__Prompt__: Copy the records from the line containing "Identify the location of tv-channel-logo: SPORT·TV1" through the line containing "(677, 2182).", substituting "coordinate tuple" for "coordinate pair" and leaving everything else unchanged.

Records for the exercise section start

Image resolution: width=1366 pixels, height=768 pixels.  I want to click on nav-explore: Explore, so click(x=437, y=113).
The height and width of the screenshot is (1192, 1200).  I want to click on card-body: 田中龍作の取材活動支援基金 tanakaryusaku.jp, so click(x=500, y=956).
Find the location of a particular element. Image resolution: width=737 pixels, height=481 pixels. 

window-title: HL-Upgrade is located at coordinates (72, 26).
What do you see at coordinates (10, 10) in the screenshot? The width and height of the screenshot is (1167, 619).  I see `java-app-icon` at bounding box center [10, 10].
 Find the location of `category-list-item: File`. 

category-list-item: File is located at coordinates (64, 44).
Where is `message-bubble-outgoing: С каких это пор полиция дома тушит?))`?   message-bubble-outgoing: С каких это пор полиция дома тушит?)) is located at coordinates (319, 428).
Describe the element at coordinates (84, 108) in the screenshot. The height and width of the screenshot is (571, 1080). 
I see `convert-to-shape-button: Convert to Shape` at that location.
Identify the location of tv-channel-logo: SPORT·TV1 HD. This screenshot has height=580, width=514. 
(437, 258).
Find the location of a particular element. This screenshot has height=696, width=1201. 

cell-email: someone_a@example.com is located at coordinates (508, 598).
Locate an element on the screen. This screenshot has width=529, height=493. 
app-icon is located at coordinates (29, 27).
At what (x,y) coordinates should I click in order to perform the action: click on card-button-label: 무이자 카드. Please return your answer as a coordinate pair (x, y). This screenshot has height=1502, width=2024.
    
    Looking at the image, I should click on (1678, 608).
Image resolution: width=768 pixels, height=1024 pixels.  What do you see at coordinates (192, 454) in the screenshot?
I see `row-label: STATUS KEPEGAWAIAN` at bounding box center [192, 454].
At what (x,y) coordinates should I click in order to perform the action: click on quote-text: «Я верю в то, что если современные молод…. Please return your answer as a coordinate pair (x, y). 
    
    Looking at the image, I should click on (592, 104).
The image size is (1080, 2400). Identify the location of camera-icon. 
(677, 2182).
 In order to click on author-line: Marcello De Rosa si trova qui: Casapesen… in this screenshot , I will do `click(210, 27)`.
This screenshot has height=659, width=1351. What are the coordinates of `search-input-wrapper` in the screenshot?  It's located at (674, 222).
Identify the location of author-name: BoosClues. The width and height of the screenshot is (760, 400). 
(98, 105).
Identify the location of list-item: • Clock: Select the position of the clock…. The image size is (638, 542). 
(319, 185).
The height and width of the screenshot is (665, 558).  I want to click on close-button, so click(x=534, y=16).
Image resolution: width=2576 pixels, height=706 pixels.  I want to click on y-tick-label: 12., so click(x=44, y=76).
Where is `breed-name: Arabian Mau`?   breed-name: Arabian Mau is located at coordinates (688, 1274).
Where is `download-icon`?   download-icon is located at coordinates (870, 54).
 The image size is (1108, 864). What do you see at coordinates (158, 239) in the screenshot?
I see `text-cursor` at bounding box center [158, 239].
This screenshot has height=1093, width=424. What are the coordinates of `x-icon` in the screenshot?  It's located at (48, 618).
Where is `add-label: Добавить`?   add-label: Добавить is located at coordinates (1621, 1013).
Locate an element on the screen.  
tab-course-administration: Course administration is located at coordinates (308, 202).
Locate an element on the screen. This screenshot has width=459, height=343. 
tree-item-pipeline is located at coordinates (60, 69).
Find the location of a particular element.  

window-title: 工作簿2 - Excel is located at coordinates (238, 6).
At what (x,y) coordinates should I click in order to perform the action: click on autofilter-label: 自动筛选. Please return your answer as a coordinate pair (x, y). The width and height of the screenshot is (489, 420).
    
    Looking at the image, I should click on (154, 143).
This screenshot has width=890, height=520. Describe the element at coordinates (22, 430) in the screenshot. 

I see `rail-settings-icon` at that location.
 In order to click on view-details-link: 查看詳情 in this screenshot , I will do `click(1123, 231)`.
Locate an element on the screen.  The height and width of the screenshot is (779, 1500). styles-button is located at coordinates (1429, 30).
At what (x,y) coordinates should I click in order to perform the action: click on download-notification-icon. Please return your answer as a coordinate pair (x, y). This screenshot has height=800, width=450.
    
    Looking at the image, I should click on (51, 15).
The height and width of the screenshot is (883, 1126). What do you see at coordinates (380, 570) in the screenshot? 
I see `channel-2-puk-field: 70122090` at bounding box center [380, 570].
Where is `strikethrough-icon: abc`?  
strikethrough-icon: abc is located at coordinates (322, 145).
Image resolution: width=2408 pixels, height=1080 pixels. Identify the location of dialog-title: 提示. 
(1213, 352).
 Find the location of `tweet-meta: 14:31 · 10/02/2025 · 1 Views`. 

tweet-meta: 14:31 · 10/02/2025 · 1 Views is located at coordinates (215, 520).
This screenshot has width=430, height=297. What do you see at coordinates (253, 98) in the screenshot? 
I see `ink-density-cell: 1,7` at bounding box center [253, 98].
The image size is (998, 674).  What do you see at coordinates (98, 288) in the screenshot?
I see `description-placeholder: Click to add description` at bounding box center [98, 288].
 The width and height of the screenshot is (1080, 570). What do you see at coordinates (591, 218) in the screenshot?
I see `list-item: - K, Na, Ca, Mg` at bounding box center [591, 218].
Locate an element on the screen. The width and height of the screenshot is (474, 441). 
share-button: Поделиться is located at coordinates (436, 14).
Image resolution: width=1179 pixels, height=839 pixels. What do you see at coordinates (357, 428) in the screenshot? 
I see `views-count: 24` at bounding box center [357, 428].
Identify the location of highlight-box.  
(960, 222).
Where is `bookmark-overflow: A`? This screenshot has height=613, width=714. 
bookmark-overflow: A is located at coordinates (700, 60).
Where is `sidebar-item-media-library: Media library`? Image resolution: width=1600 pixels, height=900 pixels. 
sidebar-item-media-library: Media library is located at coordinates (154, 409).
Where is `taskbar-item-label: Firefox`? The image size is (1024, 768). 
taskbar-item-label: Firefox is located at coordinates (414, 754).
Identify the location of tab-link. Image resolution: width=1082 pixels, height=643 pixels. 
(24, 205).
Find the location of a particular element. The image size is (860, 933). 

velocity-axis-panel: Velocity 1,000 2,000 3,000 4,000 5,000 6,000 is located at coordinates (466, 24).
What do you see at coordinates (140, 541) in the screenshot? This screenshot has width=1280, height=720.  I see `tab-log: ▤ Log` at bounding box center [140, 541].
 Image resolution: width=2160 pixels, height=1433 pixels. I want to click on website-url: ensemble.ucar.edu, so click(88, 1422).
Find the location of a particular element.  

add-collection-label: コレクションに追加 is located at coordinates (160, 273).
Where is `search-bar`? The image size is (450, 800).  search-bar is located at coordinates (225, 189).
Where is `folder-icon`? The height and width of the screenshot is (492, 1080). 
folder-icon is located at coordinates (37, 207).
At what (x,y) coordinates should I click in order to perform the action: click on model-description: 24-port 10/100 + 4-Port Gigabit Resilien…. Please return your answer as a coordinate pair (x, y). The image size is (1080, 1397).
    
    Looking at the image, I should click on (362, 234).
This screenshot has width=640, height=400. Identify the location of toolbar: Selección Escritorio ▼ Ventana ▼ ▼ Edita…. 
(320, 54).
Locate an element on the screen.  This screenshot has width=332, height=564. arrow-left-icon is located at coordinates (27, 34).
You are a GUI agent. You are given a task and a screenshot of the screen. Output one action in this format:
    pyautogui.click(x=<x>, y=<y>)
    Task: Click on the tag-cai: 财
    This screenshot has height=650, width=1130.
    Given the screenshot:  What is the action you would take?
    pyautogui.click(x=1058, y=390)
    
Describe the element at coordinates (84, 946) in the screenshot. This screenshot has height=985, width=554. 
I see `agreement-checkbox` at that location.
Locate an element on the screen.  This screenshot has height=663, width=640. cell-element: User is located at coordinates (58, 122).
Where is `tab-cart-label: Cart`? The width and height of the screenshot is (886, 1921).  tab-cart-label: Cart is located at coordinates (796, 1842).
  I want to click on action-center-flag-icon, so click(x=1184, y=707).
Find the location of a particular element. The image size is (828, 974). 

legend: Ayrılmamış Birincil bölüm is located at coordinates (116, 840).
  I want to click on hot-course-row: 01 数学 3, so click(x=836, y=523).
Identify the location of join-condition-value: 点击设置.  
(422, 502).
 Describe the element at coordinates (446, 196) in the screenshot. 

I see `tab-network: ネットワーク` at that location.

Records for the exercise section end

__Completed exercise__:
Identify the location of tv-channel-logo: SPORT·TV1 HD. This screenshot has height=580, width=514. 
(437, 258).
Find the location of a particular element. This screenshot has height=696, width=1201. 

cell-email: someone_a@example.com is located at coordinates (508, 598).
Locate an element on the screen. This screenshot has width=529, height=493. 
app-icon is located at coordinates (29, 27).
At what (x,y) coordinates should I click in order to perform the action: click on card-button-label: 무이자 카드. Please return your answer as a coordinate tuple (x, y). This screenshot has height=1502, width=2024.
    
    Looking at the image, I should click on (1678, 608).
Image resolution: width=768 pixels, height=1024 pixels.  What do you see at coordinates (192, 454) in the screenshot?
I see `row-label: STATUS KEPEGAWAIAN` at bounding box center [192, 454].
At what (x,y) coordinates should I click in order to perform the action: click on quote-text: «Я верю в то, что если современные молод…. Please return your answer as a coordinate tuple (x, y). 
    
    Looking at the image, I should click on (592, 104).
The image size is (1080, 2400). Identify the location of camera-icon. 
(677, 2182).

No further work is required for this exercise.